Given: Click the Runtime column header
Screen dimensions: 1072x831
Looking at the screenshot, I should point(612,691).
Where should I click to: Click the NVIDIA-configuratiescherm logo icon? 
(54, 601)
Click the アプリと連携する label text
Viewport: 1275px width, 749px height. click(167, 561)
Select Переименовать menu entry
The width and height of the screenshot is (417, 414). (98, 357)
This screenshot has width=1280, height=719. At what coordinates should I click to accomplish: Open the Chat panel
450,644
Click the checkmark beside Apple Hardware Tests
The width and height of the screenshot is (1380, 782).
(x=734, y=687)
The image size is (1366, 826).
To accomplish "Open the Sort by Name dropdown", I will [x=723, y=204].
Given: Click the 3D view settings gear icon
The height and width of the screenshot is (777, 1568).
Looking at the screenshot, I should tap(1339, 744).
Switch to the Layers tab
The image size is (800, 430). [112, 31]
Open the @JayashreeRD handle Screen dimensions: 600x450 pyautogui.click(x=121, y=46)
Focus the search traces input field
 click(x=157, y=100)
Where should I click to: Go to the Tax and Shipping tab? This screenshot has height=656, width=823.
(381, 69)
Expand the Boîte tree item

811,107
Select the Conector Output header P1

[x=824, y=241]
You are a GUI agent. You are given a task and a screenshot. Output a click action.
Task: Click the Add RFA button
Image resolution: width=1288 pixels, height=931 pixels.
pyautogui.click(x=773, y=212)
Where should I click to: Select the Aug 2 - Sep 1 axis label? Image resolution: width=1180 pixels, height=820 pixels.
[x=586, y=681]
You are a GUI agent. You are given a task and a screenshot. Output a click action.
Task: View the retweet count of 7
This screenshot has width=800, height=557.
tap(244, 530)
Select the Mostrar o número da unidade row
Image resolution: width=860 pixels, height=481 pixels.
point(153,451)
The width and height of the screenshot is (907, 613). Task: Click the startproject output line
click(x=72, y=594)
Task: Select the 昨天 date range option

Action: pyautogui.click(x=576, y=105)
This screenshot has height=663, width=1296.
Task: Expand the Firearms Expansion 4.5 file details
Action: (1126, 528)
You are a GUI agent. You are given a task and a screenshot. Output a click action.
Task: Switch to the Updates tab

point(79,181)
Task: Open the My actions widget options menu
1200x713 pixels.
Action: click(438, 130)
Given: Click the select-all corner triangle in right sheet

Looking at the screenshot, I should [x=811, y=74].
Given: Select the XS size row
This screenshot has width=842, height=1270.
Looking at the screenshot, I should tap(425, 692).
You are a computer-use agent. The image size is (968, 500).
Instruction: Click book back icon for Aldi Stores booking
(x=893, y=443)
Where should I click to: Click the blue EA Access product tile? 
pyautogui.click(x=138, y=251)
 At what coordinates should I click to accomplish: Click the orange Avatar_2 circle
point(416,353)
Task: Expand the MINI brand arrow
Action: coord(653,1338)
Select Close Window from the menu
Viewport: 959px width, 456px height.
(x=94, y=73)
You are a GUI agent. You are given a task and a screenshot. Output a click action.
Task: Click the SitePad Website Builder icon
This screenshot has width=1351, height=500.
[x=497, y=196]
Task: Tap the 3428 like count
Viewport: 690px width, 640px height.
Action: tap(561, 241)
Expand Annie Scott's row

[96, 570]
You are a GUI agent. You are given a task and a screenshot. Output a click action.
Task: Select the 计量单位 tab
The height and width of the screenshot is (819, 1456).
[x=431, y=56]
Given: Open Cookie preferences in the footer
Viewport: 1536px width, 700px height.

TASK GOAL :: Exactly as shown above, return all of the entries.

YOUR RESPONSE ::
Given: Click the Runtime column header
Screen dimensions: 1072x831
Looking at the screenshot, I should point(612,691).
Where should I click to: Click the NVIDIA-configuratiescherm logo icon? 
(54, 601)
Click the アプリと連携する label text
Viewport: 1275px width, 749px height. click(167, 561)
Select Переименовать menu entry
The width and height of the screenshot is (417, 414). (98, 357)
This screenshot has width=1280, height=719. At what coordinates should I click to accomplish: Open the Chat panel
450,644
Click the checkmark beside Apple Hardware Tests
The width and height of the screenshot is (1380, 782).
(x=734, y=687)
The image size is (1366, 826).
To accomplish "Open the Sort by Name dropdown", I will [x=723, y=204].
Given: Click the 3D view settings gear icon
The height and width of the screenshot is (777, 1568).
Looking at the screenshot, I should tap(1339, 744).
Switch to the Layers tab
The image size is (800, 430). [112, 31]
Open the @JayashreeRD handle Screen dimensions: 600x450 pyautogui.click(x=121, y=46)
Focus the search traces input field
 click(x=157, y=100)
Where should I click to: Go to the Tax and Shipping tab? This screenshot has height=656, width=823.
(381, 69)
Expand the Boîte tree item

811,107
Select the Conector Output header P1

[x=824, y=241]
You are a GUI agent. You are given a task and a screenshot. Output a click action.
Task: Click the Add RFA button
Image resolution: width=1288 pixels, height=931 pixels.
pyautogui.click(x=773, y=212)
Where should I click to: Select the Aug 2 - Sep 1 axis label? Image resolution: width=1180 pixels, height=820 pixels.
[x=586, y=681]
You are a GUI agent. You are given a task and a screenshot. Output a click action.
Task: View the retweet count of 7
This screenshot has width=800, height=557.
tap(244, 530)
Select the Mostrar o número da unidade row
Image resolution: width=860 pixels, height=481 pixels.
point(153,451)
The width and height of the screenshot is (907, 613). Task: Click the startproject output line
click(x=72, y=594)
Task: Select the 昨天 date range option

Action: pyautogui.click(x=576, y=105)
This screenshot has height=663, width=1296.
Task: Expand the Firearms Expansion 4.5 file details
Action: (1126, 528)
You are a GUI agent. You are given a task and a screenshot. Output a click action.
Task: Switch to the Updates tab

point(79,181)
Task: Open the My actions widget options menu
1200x713 pixels.
Action: click(438, 130)
Given: Click the select-all corner triangle in right sheet

Looking at the screenshot, I should [x=811, y=74].
Given: Select the XS size row
This screenshot has width=842, height=1270.
Looking at the screenshot, I should tap(425, 692).
You are a computer-use agent. The image size is (968, 500).
Instruction: Click book back icon for Aldi Stores booking
(x=893, y=443)
Where should I click to: Click the blue EA Access product tile? 
pyautogui.click(x=138, y=251)
 At what coordinates should I click to accomplish: Click the orange Avatar_2 circle
point(416,353)
Task: Expand the MINI brand arrow
Action: coord(653,1338)
Select Close Window from the menu
Viewport: 959px width, 456px height.
(x=94, y=73)
You are a GUI agent. You are given a task and a screenshot. Output a click action.
Task: Click the SitePad Website Builder icon
This screenshot has width=1351, height=500.
[x=497, y=196]
Task: Tap the 3428 like count
Viewport: 690px width, 640px height.
Action: tap(561, 241)
Expand Annie Scott's row

[96, 570]
You are a GUI agent. You are given a task and a screenshot. Output a click action.
Task: Select the 计量单位 tab
The height and width of the screenshot is (819, 1456).
[x=431, y=56]
Given: Open Cookie preferences in the footer
Viewport: 1536px width, 700px height.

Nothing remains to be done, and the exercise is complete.